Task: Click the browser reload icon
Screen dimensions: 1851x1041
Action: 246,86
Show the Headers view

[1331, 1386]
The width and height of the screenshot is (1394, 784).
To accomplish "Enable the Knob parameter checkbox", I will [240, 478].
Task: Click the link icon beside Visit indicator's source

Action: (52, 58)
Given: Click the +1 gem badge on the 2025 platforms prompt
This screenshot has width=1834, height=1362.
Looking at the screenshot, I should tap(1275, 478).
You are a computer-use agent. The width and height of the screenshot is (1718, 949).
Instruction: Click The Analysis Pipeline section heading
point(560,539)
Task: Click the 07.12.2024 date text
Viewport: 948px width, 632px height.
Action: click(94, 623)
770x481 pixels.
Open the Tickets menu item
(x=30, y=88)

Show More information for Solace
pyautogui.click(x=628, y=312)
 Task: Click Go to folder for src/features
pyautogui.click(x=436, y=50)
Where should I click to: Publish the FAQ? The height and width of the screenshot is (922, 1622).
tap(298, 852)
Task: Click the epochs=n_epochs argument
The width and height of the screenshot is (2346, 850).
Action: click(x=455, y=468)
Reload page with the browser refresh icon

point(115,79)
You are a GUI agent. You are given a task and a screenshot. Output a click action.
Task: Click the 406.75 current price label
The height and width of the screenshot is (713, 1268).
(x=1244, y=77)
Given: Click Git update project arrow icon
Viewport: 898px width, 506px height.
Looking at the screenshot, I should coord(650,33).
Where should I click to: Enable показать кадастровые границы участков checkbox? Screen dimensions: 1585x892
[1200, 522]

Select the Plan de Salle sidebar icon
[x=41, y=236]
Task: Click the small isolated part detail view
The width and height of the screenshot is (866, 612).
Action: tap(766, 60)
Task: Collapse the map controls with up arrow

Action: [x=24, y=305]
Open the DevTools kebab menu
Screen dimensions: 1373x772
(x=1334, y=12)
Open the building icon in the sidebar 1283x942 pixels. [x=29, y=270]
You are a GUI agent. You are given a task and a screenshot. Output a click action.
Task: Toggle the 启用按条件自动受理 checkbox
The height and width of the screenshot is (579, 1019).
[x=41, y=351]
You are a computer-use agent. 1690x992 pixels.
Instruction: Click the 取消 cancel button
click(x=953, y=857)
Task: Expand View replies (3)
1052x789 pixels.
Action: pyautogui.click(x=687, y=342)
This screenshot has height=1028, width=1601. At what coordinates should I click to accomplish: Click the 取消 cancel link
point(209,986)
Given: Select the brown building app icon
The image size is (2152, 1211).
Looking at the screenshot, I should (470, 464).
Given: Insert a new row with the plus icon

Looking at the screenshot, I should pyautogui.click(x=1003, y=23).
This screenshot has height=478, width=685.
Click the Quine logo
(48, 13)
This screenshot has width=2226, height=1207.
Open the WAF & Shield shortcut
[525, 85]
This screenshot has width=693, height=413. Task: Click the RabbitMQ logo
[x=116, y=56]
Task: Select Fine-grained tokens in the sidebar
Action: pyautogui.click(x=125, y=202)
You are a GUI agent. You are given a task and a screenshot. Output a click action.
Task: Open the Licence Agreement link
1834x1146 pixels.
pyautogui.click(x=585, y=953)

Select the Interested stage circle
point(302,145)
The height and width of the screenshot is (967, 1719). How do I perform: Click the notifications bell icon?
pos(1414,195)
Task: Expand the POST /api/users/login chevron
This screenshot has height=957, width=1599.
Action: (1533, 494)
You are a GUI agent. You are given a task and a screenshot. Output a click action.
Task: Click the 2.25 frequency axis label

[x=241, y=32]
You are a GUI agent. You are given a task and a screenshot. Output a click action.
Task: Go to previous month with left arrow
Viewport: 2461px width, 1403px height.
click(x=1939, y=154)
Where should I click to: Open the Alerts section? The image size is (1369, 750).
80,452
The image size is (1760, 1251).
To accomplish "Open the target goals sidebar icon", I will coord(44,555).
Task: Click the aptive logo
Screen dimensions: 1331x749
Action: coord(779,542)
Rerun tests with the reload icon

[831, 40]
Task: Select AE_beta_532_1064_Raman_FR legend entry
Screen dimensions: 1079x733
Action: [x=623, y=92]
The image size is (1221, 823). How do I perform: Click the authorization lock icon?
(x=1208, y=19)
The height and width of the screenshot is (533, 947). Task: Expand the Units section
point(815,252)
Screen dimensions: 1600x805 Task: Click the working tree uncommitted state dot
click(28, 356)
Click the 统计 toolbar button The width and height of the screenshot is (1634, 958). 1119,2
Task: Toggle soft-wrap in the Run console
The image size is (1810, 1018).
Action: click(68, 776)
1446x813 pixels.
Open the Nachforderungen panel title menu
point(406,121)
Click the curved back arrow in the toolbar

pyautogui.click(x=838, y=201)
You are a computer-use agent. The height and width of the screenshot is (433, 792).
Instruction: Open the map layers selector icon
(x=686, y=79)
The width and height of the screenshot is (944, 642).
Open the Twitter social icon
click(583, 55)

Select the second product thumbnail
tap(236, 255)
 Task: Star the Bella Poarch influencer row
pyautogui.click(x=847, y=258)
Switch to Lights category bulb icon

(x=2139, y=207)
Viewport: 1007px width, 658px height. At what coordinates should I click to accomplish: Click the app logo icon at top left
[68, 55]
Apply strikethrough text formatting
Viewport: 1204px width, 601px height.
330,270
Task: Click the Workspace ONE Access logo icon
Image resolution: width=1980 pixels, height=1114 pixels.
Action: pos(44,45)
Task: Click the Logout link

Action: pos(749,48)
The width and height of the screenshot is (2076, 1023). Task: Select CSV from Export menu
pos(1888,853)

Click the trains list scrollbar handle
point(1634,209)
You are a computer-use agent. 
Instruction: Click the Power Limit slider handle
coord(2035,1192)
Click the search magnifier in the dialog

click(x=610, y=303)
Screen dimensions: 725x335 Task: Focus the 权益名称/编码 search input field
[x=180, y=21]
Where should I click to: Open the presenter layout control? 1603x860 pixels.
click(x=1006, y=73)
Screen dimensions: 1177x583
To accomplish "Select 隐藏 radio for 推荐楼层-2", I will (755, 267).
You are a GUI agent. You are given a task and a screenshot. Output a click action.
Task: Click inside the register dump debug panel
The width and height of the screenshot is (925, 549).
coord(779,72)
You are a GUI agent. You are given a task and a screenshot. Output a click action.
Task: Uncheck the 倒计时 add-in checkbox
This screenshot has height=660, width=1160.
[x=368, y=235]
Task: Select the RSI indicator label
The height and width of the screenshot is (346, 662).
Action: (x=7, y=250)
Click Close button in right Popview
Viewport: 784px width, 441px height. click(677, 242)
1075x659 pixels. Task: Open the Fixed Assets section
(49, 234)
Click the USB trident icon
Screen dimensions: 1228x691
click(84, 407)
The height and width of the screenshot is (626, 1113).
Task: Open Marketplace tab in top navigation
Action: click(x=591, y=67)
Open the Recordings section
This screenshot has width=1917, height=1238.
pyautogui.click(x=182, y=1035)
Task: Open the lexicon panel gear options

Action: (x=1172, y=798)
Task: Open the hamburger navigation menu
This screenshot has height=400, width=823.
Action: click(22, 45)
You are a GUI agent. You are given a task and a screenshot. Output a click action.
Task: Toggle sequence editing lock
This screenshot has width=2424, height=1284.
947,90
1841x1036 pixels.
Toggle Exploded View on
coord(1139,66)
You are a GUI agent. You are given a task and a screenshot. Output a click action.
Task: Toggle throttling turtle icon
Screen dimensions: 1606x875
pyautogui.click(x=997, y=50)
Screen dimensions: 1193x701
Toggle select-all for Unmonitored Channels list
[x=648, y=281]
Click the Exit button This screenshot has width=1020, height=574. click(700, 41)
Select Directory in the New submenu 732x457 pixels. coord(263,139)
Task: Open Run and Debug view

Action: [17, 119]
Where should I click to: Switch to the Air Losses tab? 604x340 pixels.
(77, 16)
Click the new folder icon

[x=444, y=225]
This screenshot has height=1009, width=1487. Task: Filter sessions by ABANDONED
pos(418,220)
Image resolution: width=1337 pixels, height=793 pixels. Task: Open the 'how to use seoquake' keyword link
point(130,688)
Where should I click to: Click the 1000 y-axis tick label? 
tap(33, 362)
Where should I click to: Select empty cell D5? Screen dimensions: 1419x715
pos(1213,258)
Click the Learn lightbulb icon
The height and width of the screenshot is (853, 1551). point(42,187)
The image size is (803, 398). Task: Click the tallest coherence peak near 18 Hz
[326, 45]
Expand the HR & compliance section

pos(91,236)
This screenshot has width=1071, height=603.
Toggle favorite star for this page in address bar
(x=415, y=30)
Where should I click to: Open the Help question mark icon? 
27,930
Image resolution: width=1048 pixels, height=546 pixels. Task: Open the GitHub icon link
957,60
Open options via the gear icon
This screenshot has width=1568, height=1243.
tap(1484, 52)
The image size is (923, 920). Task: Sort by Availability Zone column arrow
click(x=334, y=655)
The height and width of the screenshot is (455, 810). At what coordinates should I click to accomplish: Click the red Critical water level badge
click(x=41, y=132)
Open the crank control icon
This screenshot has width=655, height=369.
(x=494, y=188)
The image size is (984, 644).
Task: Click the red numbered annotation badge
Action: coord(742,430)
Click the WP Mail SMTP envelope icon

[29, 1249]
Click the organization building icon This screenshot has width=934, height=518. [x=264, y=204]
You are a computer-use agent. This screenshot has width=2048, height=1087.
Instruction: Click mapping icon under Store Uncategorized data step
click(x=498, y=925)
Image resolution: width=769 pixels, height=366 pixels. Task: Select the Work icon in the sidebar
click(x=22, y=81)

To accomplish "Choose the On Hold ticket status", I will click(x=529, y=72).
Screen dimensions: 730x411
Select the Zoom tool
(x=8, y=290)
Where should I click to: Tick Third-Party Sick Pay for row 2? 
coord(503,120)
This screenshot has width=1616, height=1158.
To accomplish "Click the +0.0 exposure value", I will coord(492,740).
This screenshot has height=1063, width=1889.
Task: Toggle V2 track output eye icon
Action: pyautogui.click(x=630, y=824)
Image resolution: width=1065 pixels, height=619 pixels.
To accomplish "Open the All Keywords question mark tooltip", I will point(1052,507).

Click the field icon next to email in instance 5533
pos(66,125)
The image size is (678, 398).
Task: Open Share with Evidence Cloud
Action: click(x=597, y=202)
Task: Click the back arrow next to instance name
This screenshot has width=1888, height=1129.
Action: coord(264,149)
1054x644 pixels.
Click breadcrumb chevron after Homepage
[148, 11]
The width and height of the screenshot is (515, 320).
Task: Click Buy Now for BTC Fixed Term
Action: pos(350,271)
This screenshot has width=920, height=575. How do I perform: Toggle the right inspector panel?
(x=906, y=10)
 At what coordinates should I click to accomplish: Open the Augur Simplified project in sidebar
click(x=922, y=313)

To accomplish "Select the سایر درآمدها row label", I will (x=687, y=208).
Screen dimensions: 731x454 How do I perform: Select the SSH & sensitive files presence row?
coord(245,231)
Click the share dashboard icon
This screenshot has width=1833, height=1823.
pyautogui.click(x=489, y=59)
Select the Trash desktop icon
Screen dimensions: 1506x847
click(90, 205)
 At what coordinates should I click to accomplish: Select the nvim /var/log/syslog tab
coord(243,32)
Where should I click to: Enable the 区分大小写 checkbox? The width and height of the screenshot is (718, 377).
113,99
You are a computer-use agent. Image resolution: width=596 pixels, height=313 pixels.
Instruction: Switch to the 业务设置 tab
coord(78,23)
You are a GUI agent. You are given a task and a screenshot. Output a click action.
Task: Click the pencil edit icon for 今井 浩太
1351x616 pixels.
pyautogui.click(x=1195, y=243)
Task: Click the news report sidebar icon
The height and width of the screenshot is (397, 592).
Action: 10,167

Problem description → Which lines in the records above contain the word "building"? Copy each one.

Solved exercise →
Open the building icon in the sidebar 1283x942 pixels. [x=29, y=270]
Given: Select the brown building app icon
Click the organization building icon This screenshot has width=934, height=518. [x=264, y=204]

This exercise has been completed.